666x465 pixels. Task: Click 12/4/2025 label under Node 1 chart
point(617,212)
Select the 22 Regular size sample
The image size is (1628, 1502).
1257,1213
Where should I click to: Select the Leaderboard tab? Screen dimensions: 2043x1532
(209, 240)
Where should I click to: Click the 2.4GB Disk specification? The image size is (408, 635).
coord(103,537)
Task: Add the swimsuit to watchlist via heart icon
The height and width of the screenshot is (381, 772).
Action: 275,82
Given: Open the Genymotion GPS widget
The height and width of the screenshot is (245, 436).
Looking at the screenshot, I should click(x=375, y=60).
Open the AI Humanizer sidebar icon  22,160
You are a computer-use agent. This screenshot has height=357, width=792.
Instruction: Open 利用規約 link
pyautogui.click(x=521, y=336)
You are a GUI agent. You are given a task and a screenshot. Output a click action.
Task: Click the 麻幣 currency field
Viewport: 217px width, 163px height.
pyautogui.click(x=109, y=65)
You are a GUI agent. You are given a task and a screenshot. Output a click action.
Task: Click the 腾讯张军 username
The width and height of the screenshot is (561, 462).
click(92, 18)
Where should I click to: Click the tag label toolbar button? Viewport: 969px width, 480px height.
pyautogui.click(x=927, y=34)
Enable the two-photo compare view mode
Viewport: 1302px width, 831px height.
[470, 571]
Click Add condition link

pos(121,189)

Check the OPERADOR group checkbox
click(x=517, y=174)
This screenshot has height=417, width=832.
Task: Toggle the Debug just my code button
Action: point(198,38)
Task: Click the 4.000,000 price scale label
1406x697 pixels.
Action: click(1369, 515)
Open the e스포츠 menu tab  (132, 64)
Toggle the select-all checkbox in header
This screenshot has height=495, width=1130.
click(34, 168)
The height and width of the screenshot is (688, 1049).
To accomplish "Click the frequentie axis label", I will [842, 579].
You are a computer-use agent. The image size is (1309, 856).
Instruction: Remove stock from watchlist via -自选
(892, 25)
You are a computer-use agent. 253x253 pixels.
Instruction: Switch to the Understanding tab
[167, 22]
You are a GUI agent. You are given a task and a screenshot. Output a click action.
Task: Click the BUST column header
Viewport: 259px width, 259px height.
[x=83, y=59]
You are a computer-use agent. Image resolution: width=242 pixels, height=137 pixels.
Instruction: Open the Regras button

▸ What you need to do
Using the listing above, work out how many lines include the word "agent", and report that number alone.

▸ Output below
7